## Exercise aim
Exactly reproduce the line containing "The width and height of the screenshot is (2381, 1078)." together with every line after it, through the end of the entries, and give nothing more.
─── Records to use ───
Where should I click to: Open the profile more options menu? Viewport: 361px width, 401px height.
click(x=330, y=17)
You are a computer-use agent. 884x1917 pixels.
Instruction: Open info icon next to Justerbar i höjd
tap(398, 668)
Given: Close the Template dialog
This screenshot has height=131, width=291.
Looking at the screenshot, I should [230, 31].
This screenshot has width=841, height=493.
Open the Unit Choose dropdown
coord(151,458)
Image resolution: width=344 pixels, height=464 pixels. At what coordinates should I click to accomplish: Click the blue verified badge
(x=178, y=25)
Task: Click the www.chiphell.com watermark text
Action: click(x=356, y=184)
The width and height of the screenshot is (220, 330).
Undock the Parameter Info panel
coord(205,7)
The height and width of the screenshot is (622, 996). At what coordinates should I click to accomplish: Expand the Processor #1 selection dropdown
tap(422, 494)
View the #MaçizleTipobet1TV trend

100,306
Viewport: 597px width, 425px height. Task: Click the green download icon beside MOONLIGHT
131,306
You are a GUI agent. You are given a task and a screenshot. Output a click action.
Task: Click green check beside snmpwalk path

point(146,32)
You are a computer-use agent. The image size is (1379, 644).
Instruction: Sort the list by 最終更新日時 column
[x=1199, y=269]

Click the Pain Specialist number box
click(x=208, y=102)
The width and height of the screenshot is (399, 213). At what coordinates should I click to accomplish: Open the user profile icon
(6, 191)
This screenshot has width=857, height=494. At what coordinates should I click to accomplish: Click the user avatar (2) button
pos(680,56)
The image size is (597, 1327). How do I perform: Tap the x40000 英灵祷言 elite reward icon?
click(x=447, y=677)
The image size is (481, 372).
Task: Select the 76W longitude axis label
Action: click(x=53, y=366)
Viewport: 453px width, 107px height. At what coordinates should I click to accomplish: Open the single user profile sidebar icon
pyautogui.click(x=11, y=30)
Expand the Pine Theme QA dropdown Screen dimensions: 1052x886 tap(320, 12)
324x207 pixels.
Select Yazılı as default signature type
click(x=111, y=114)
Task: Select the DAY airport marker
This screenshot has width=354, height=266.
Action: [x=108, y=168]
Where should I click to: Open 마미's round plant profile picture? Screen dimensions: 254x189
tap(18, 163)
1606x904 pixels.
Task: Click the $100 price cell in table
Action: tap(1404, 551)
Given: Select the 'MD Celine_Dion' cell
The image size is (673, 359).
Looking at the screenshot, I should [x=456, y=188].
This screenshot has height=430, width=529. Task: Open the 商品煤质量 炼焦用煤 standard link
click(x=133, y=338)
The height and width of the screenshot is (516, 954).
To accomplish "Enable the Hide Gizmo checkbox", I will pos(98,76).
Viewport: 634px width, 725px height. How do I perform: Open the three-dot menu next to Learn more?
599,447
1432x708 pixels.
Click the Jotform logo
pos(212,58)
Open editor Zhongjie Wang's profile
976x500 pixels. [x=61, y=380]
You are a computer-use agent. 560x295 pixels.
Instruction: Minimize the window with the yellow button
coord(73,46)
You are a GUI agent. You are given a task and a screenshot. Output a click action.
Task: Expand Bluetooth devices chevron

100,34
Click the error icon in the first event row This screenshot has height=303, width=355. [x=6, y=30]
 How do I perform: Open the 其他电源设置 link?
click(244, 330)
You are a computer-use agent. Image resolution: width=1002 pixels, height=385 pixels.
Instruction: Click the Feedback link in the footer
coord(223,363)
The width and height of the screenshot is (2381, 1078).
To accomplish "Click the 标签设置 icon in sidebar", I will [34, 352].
───
## Your response
The width and height of the screenshot is (2381, 1078).
To accomplish "Click the 标签设置 icon in sidebar", I will [34, 352].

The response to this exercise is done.